Landis won't have time for that nap for quite a while. The Murrieta, Calif., resident and Lancaster native plans to compete in two criterium races in the Netherlands this week, before jetting back to the United States for what promises to be a whirlwind of TV appearances, contract negotiations, media obligations and another criterium race Aug. 13 in Chicago.

All the while he will be weighing his options for total hip replacement surgery, which he expects to occur within a month.

Landis joined Greg Lemond and Lance Armstrong as the only Americans to win the world's most prestigious bicycle race. And like Lemond and Armstrong, Landis overcame a great physical challenge.

Lemond won the Tour three times (1986, 1989-90), twice after getting shot in a 1987 hunting accident. Armstrong won seven consecutive times (1999-2005) after surviving testicular cancer. Landis suffers from avascular necrosis, a lack of blood flow, which causes the hip bone to disintegrate -- the same ailment that plagued former baseball and football star Bo Jackson.

Landis' right hip was first injured in a bike crash in January 2003, and just revealed during this year's Tour that he would need replacement surgery.

"The mechanical part should be identical to now. What we're trying to do is not fix the mechanical problem, but fix the pain," said Landis, 30. "The pain is getting to be unbearable.

"There is a six- to eight-week recovery period [after surgery]. If things go without complications ... by next spring I won't be in the shape I was in this spring, but I'll be back racing without any trouble."

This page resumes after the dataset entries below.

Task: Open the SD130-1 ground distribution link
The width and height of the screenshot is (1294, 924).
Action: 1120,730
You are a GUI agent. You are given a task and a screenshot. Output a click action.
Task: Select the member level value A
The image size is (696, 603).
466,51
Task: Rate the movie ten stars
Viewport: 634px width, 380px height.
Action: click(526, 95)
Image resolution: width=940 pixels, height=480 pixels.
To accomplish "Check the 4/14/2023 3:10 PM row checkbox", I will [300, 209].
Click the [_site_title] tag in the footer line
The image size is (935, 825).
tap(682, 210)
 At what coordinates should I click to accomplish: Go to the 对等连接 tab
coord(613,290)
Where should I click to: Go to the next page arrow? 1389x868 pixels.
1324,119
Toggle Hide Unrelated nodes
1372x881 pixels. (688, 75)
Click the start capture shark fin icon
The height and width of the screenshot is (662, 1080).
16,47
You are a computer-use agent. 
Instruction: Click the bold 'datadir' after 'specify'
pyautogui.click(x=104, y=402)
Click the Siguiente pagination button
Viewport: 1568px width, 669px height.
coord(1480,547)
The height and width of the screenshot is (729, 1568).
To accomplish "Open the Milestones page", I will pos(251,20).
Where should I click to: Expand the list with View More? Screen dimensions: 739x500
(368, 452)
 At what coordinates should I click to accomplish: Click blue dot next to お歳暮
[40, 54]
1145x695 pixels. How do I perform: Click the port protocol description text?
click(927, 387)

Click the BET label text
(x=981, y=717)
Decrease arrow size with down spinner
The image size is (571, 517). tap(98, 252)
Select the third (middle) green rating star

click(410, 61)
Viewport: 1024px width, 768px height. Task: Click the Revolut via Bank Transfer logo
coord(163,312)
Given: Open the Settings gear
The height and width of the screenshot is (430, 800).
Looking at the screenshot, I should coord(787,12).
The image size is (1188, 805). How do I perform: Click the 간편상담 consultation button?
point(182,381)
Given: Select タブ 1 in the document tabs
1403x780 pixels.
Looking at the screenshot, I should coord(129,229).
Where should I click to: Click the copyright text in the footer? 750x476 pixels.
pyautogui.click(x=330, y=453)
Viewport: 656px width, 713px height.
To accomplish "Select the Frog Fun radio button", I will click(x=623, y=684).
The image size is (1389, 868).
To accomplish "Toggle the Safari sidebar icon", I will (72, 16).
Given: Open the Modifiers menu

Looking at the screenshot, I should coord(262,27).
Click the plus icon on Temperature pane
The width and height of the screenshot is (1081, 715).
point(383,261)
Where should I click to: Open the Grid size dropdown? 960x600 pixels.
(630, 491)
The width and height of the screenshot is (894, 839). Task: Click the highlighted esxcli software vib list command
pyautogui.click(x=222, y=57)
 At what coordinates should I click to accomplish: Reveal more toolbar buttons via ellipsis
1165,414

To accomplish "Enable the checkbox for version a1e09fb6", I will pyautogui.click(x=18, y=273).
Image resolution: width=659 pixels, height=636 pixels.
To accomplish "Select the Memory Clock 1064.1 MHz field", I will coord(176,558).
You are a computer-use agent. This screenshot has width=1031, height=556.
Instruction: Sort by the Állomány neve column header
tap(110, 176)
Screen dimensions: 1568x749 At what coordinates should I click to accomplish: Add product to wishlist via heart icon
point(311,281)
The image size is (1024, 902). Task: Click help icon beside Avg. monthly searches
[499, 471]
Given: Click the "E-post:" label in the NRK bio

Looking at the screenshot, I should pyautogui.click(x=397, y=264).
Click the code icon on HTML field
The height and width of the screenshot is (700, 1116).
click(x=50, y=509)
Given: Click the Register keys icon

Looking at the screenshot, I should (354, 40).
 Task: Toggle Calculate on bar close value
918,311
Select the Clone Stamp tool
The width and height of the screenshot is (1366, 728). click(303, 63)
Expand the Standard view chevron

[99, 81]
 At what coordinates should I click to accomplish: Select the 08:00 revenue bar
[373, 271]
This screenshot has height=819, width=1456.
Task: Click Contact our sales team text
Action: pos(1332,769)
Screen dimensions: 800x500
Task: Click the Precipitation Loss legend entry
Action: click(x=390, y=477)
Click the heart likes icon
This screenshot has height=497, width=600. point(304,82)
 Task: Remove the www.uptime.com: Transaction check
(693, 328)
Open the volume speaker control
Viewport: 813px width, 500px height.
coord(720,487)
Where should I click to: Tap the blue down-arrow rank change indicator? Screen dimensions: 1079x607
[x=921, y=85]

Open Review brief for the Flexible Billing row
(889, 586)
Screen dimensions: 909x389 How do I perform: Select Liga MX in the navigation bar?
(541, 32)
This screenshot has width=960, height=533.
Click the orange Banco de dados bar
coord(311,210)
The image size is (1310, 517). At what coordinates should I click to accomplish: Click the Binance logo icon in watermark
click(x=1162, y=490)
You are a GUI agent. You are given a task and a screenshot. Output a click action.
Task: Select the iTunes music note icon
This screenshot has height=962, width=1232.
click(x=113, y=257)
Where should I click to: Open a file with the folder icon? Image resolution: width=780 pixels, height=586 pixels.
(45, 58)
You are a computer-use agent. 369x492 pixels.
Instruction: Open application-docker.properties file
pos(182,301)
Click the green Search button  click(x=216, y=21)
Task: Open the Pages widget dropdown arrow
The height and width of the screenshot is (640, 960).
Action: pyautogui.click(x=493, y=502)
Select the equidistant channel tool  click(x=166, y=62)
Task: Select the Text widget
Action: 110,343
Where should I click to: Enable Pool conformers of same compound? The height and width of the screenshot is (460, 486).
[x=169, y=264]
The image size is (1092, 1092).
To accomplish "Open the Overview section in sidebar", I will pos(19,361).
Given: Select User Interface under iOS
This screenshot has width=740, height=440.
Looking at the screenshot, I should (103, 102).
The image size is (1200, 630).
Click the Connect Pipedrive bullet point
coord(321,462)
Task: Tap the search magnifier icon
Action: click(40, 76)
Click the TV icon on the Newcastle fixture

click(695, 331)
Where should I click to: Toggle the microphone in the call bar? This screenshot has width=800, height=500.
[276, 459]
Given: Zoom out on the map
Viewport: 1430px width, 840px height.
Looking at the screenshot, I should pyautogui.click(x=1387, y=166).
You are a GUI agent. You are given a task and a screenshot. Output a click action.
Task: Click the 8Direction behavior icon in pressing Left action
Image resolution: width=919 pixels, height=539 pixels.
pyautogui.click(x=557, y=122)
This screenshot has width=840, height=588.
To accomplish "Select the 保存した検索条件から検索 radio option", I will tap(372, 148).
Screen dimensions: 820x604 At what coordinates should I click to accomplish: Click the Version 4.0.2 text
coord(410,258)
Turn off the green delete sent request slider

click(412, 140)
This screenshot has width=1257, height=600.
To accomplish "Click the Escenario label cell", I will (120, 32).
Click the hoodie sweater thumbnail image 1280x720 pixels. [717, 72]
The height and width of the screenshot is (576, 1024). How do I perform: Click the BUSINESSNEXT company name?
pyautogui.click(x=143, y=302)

After finishing ninth in last year's Tour, Landis was considered a dark-horse favorite. Then after several top riders were forced out by a burgeoning drug scandal before the Tour began July 1, Landis emerged as a serious contender.

He led the Tour after 15 stages, but plummeted to 11th place -- more than eight minutes behind -- after a miserable ride in the Alps in Stage 16. Landis said his sore hip wasn't the problem.

"It was a lack of food," he said. "I started the day not feeling that well. That was a disaster. I had low blood sugar and was depressed for a few hours."

Written off by most observers, Landis rebounded the next day with a huge breakaway victory in the mountains, pulling him to within 30 seconds of the overall lead. He then reclaimed the yellow jersey for good during a time trial in Stage 19.

"In a three-week period regardless of what it is, very few people in life don't have one day where they're a little bit down," he said. "That was as down as I had been in a race. Then after Stage 17, that was the best I had felt.

"Once I got my head together, my objective was to come out and fight and make the best of it. The point in that stage, it was the 'Hail Mary' pass, that's all. That was my only chance to make it up."

Landis expects to be back to defend his Tour de France title next year. Still to be determined, however, is whether he rides again with his current team (this year's title sponsor Phonak Hearing Systems is to be replaced by a new title sponsor iShares) or if he heads back to the Discovery Channel team, where Landis rode with Armstrong from 2002-04.

"I have spoken with them the past couple of months," he said of the Discovery Channel team. "I don't have any kind of problem going back. I've been in communication with Lance. I saw him in France. But there's been no contact talks proposed. I'm trying to sort things out with my current team. We have a formula that works. I'm proud of the team I'm on now."